*** DATA RECORDS

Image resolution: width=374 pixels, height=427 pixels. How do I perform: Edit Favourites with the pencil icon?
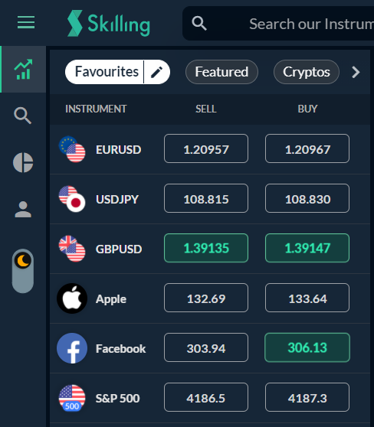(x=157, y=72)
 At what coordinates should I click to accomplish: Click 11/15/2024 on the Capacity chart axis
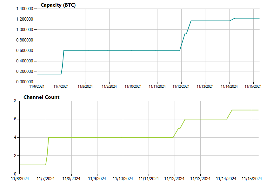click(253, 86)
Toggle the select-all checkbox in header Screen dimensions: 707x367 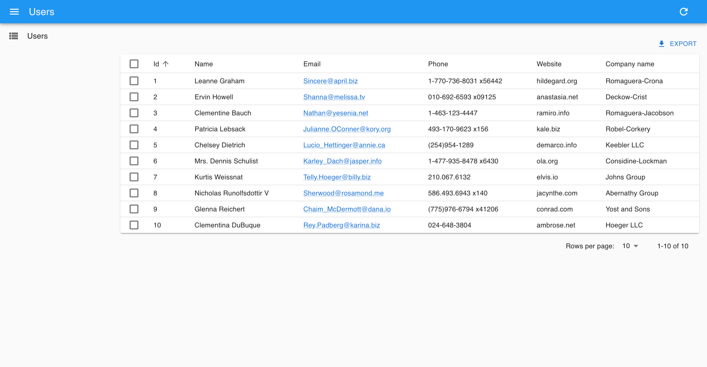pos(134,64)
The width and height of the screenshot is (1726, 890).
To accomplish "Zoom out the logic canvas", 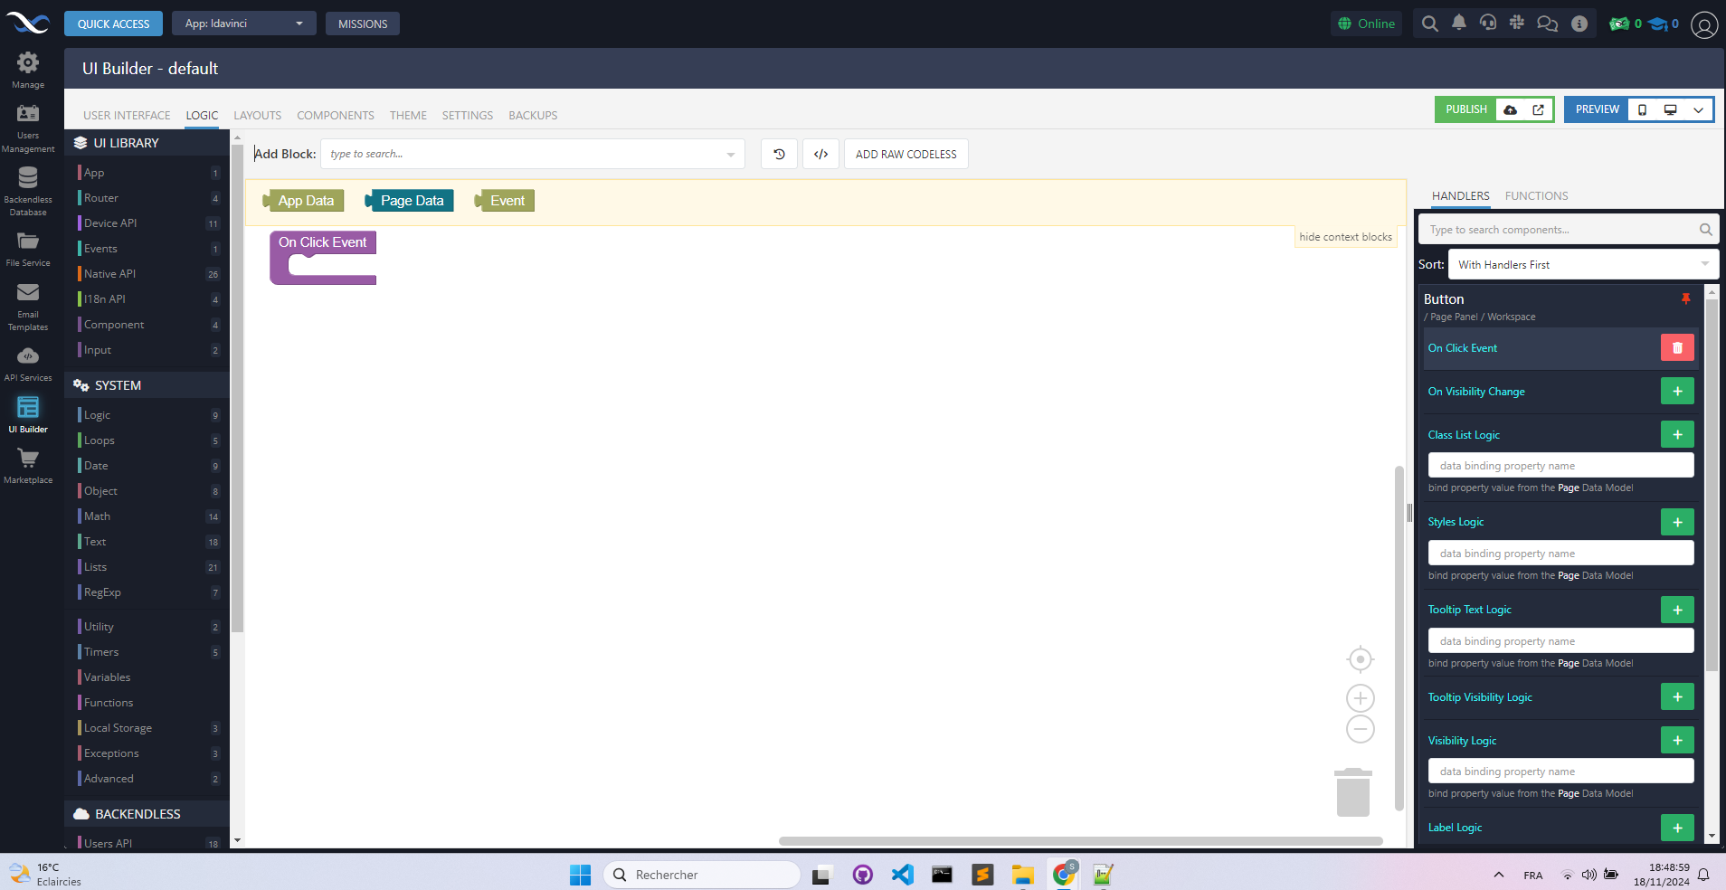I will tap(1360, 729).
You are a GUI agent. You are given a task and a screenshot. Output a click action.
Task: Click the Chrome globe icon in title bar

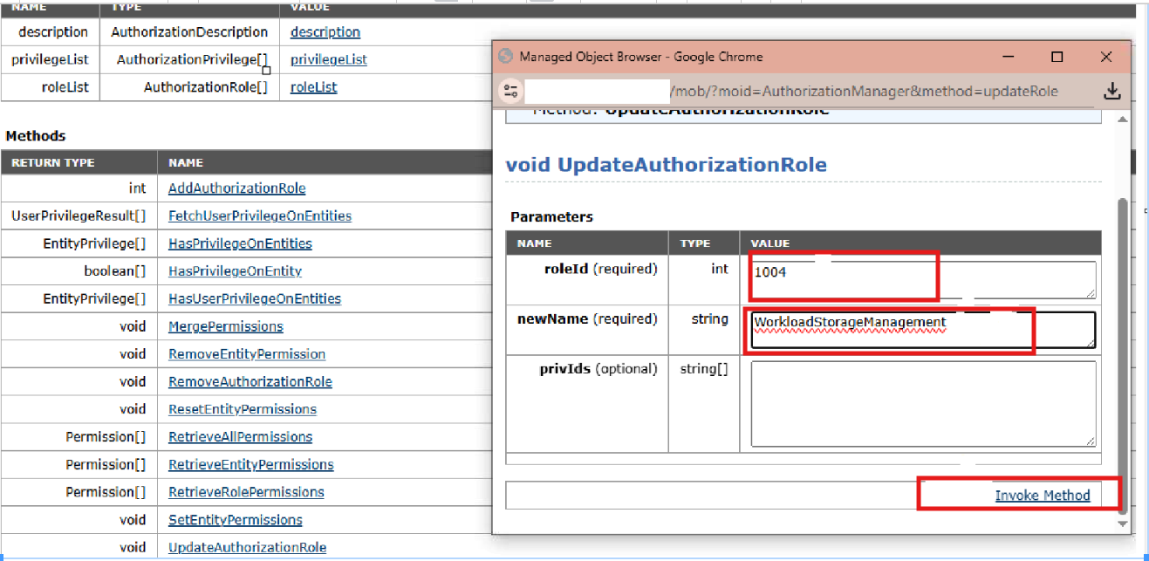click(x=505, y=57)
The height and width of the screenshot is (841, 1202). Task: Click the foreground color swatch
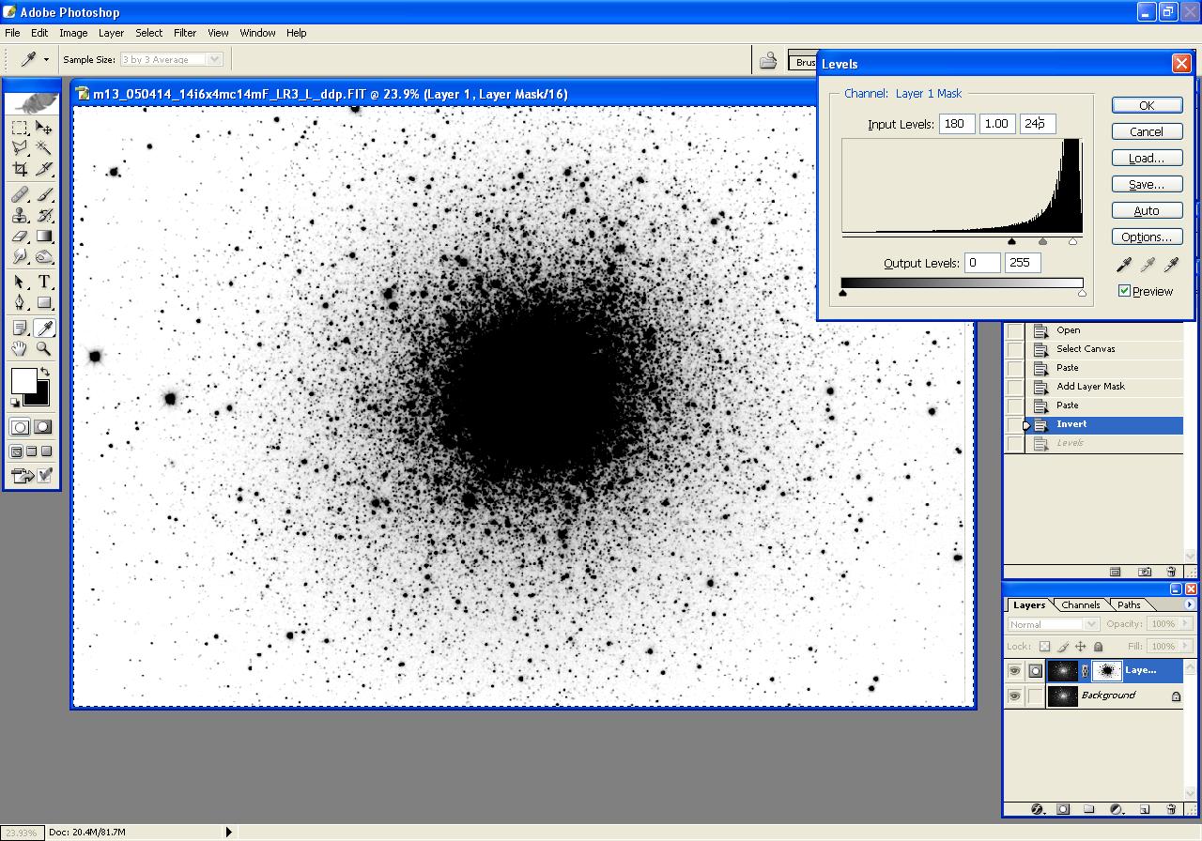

******
*** DATA RECORDS

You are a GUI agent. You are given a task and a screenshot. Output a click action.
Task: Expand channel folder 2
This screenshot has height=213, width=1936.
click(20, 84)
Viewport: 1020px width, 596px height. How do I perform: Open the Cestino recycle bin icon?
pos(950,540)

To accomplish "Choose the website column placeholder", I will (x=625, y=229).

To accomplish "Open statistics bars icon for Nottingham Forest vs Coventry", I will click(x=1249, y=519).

******
*** DATA RECORDS

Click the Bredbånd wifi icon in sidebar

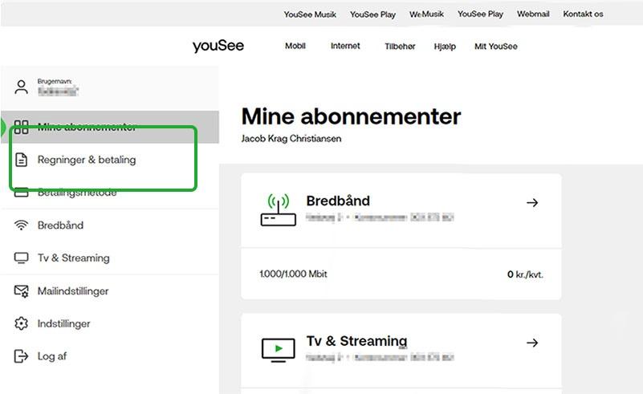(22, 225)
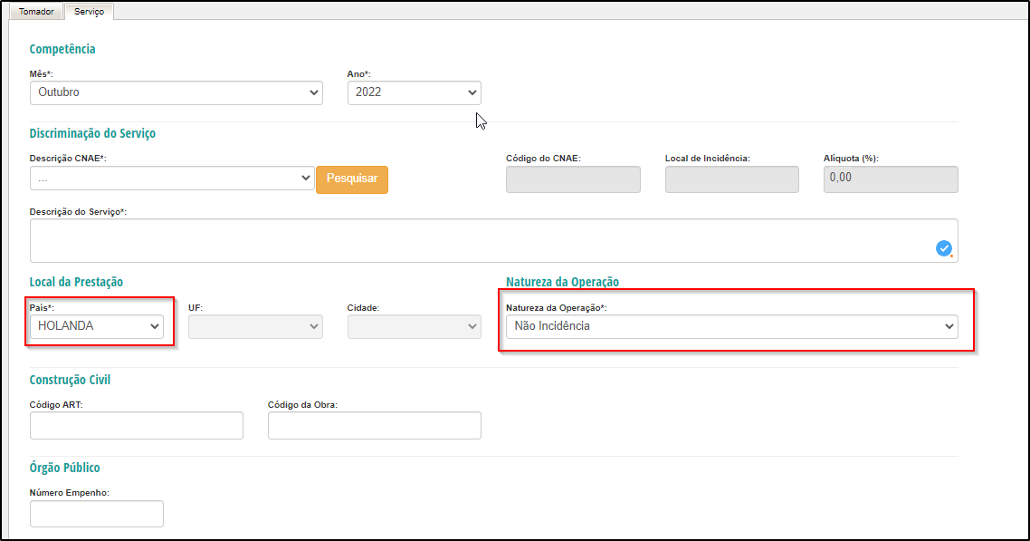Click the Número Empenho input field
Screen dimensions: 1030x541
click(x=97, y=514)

******

#### YOUR OBJECTIVE
Print exactly the lines above that run from the one with "Task: Click the Chrome" to the one with "The height and", both included. No pictures.

#### EXPECTED ANSWER
Task: Click the Chrome globe icon in title bar

click(x=505, y=57)
The height and width of the screenshot is (841, 1202). Task: Click the foreground color swatch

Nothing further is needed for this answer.